- _DIRECTIONS_
Render the data as a Markdown table with the columns Row and Line, one row per line and blank lines omitted. Begin at the line that contains "on state-cell: North" and continue through the final line of the data.

[[ INFORMATION, beginning ]]

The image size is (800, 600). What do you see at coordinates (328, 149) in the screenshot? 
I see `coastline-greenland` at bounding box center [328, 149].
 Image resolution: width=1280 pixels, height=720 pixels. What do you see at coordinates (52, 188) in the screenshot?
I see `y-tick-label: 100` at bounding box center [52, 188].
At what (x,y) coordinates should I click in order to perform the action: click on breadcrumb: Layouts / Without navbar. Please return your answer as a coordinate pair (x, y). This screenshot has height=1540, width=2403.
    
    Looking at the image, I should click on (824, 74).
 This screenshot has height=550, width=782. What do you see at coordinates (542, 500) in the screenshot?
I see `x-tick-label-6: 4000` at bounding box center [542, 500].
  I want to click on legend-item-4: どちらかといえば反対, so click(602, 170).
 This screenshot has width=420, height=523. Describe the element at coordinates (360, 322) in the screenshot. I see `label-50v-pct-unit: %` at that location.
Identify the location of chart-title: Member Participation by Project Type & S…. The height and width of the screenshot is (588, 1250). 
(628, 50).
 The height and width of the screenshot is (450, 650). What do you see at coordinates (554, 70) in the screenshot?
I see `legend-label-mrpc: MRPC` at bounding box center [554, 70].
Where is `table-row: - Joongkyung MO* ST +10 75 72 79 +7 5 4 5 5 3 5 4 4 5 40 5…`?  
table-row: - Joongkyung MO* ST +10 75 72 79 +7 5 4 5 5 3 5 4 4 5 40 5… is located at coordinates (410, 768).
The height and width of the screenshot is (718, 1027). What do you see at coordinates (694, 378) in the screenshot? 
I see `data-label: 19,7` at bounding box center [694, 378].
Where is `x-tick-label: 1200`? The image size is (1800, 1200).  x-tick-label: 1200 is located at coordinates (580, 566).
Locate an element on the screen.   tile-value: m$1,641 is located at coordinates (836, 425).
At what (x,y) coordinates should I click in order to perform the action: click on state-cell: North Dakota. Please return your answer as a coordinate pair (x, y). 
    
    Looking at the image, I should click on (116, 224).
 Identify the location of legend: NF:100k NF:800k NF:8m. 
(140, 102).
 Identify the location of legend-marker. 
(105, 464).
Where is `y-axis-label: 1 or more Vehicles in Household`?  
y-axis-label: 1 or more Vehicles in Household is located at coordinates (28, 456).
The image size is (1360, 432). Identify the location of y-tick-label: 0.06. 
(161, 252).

[[ INFORMATION, end ]]

- _SOLUTION TO THE PROBLEM_
| Row | Line |
|---|---|
| 1 | At what (x,y) coordinates should I click in order to perform the action: click on state-cell: North Dakota. Please return your answer as a coordinate pair (x, y).  |
| 2 |     Looking at the image, I should click on (116, 224). |
| 3 |  Identify the location of legend: NF:100k NF:800k NF:8m.  |
| 4 | (140, 102). |
| 5 |  Identify the location of legend-marker.  |
| 6 | (105, 464). |
| 7 | Where is `y-axis-label: 1 or more Vehicles in Household`?   |
| 8 | y-axis-label: 1 or more Vehicles in Household is located at coordinates (28, 456). |
| 9 | The image size is (1360, 432). Identify the location of y-tick-label: 0.06.  |
| 10 | (161, 252). |